---------- LISTED RECORDS
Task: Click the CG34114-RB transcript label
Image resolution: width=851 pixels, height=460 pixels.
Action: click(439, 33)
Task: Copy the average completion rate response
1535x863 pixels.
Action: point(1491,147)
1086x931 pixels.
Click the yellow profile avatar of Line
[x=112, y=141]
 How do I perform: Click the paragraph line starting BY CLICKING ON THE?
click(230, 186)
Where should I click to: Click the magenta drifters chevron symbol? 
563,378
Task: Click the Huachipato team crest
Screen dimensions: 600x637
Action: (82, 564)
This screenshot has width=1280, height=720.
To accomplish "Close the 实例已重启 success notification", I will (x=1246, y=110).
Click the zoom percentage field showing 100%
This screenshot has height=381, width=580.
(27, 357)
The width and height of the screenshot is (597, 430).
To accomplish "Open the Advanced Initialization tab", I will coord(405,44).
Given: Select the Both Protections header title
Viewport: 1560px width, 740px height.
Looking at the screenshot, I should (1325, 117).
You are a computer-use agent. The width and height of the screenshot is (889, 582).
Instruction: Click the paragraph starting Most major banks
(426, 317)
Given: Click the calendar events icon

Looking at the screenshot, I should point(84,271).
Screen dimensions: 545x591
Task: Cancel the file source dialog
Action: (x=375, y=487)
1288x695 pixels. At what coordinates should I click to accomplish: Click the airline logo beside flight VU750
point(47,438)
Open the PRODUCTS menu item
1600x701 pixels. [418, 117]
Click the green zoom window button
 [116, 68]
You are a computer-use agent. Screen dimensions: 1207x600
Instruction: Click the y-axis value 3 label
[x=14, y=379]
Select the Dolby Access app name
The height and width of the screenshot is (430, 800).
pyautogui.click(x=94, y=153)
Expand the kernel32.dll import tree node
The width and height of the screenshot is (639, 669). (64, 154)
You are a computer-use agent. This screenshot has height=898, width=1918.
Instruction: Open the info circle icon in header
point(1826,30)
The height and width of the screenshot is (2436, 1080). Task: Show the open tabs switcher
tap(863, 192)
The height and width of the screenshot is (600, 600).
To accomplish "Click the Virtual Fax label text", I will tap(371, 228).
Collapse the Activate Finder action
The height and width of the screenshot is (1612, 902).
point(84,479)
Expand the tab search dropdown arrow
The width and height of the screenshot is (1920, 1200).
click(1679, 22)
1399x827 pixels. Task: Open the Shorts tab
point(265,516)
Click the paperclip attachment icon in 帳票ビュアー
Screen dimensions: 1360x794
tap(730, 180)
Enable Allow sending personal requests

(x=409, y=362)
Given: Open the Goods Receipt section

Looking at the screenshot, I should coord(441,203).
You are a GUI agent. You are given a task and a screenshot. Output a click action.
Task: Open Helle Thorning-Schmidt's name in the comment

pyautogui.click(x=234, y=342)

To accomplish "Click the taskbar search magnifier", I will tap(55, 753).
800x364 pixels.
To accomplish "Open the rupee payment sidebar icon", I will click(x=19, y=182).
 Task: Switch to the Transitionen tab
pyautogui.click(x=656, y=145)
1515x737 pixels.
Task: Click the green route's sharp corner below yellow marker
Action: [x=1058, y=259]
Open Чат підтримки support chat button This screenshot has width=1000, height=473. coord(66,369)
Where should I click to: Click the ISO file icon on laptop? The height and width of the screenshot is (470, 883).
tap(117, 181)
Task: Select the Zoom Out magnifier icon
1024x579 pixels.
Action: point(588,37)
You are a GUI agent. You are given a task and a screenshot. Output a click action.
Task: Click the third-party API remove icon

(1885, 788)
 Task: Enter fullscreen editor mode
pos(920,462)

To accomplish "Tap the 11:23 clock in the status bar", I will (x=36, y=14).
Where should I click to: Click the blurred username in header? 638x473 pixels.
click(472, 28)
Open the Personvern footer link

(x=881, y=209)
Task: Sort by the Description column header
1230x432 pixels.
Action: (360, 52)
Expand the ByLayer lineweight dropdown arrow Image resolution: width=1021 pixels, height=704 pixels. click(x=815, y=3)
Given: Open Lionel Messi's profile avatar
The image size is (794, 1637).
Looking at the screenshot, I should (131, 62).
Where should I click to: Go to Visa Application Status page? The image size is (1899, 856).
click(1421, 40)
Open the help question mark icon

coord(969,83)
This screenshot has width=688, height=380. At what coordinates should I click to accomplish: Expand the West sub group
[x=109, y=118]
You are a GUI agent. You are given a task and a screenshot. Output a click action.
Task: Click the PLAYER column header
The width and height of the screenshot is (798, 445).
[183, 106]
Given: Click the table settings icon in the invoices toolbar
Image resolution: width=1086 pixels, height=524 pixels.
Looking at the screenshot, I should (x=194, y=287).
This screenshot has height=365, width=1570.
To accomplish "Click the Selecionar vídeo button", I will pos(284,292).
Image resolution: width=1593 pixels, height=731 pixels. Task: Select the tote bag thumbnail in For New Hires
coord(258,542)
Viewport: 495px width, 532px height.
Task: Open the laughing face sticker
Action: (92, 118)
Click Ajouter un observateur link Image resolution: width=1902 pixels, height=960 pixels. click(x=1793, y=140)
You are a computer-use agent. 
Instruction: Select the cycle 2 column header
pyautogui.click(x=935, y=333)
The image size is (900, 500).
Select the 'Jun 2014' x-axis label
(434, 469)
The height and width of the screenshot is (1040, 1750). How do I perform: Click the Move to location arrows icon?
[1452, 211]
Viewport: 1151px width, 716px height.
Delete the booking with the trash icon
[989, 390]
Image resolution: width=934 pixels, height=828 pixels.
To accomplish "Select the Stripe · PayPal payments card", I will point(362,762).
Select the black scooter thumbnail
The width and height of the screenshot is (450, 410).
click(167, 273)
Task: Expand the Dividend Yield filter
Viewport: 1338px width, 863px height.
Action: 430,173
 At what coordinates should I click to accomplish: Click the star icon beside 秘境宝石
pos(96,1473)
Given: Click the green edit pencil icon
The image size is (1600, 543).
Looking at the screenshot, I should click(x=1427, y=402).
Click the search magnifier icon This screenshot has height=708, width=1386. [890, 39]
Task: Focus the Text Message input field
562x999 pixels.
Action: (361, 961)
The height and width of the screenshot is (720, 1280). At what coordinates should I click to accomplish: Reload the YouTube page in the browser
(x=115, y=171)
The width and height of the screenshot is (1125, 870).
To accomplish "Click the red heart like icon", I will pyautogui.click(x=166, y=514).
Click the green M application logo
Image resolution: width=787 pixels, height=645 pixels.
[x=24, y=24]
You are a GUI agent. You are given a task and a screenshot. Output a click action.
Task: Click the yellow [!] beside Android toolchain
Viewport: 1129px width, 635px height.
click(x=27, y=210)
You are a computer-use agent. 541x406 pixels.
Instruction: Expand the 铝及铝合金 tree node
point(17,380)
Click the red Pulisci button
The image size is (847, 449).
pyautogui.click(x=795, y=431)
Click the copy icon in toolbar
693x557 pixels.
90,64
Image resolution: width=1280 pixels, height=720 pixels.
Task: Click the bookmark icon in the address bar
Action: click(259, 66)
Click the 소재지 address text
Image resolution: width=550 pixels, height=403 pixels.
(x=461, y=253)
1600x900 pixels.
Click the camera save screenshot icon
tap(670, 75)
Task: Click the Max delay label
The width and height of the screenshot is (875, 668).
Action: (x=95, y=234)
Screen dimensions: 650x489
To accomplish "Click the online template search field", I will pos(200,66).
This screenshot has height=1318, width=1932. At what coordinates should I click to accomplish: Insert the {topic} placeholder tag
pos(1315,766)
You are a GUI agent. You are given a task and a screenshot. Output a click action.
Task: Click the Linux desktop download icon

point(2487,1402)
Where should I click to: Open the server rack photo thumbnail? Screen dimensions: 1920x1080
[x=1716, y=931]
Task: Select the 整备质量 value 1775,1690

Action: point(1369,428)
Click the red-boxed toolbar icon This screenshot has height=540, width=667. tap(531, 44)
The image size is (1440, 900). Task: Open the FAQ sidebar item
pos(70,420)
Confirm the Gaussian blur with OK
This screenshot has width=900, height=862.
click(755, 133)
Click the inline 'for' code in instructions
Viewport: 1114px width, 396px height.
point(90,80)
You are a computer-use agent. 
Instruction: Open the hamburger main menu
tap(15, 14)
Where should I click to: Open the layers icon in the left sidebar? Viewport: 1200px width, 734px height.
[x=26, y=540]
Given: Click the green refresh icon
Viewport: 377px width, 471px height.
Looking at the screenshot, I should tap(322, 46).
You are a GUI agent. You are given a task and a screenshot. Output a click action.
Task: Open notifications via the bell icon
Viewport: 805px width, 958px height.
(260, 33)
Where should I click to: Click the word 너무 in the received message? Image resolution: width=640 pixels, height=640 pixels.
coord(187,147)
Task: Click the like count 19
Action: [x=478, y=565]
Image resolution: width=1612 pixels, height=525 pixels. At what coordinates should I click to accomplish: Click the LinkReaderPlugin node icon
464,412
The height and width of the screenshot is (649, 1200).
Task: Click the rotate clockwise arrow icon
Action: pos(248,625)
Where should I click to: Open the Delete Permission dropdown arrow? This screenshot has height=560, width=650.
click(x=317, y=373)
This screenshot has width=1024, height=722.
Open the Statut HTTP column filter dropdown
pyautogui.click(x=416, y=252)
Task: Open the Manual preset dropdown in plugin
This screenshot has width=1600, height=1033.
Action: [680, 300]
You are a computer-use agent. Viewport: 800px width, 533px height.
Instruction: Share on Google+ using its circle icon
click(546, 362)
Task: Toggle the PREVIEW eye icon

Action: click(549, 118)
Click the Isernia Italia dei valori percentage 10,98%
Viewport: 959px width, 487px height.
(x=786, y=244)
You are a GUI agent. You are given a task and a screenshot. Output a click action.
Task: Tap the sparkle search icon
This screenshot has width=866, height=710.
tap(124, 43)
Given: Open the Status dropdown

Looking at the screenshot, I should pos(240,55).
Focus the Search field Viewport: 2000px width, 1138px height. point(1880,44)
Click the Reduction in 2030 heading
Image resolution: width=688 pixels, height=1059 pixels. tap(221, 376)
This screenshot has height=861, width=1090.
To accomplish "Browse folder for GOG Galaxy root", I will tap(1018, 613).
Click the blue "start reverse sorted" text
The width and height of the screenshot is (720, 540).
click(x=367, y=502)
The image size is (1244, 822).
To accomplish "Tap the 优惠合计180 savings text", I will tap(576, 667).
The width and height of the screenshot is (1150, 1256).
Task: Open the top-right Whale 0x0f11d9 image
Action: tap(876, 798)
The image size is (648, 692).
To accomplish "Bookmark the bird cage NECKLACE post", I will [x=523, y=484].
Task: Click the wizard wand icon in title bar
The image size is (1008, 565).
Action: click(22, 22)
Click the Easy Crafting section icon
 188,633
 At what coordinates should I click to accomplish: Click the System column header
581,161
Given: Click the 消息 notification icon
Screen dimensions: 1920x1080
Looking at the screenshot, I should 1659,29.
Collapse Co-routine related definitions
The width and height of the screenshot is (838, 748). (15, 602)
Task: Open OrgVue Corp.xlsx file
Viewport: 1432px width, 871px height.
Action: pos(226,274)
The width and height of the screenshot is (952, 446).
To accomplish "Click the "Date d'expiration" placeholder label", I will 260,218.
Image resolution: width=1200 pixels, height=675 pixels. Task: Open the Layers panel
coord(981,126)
--------------------
→ **WORK INSTRUCTION**
Give only the lines from the one holding "Viewport: 1129px width, 635px height." through the one holding "Task: Open notifications via the bell icon", each restated exactly as it appears above.

→ **SOLUTION TO THIS PROBLEM**
Viewport: 1129px width, 635px height.
click(x=27, y=210)
You are a computer-use agent. 541x406 pixels.
Instruction: Expand the 铝及铝合金 tree node
point(17,380)
Click the red Pulisci button
The image size is (847, 449).
pyautogui.click(x=795, y=431)
Click the copy icon in toolbar
693x557 pixels.
90,64
Image resolution: width=1280 pixels, height=720 pixels.
Task: Click the bookmark icon in the address bar
Action: click(259, 66)
Click the 소재지 address text
Image resolution: width=550 pixels, height=403 pixels.
(x=461, y=253)
1600x900 pixels.
Click the camera save screenshot icon
tap(670, 75)
Task: Click the Max delay label
The width and height of the screenshot is (875, 668).
Action: (x=95, y=234)
Screen dimensions: 650x489
To accomplish "Click the online template search field", I will pos(200,66).
This screenshot has height=1318, width=1932. At what coordinates should I click to accomplish: Insert the {topic} placeholder tag
pos(1315,766)
You are a GUI agent. You are given a task and a screenshot. Output a click action.
Task: Click the Linux desktop download icon

point(2487,1402)
Where should I click to: Open the server rack photo thumbnail? Screen dimensions: 1920x1080
[x=1716, y=931]
Task: Select the 整备质量 value 1775,1690

Action: point(1369,428)
Click the red-boxed toolbar icon This screenshot has height=540, width=667. tap(531, 44)
The image size is (1440, 900). Task: Open the FAQ sidebar item
pos(70,420)
Confirm the Gaussian blur with OK
This screenshot has width=900, height=862.
click(755, 133)
Click the inline 'for' code in instructions
Viewport: 1114px width, 396px height.
point(90,80)
You are a computer-use agent. 
Instruction: Open the hamburger main menu
tap(15, 14)
Where should I click to: Open the layers icon in the left sidebar? Viewport: 1200px width, 734px height.
[x=26, y=540]
Given: Click the green refresh icon
Viewport: 377px width, 471px height.
Looking at the screenshot, I should tap(322, 46).
You are a GUI agent. You are given a task and a screenshot. Output a click action.
Task: Open notifications via the bell icon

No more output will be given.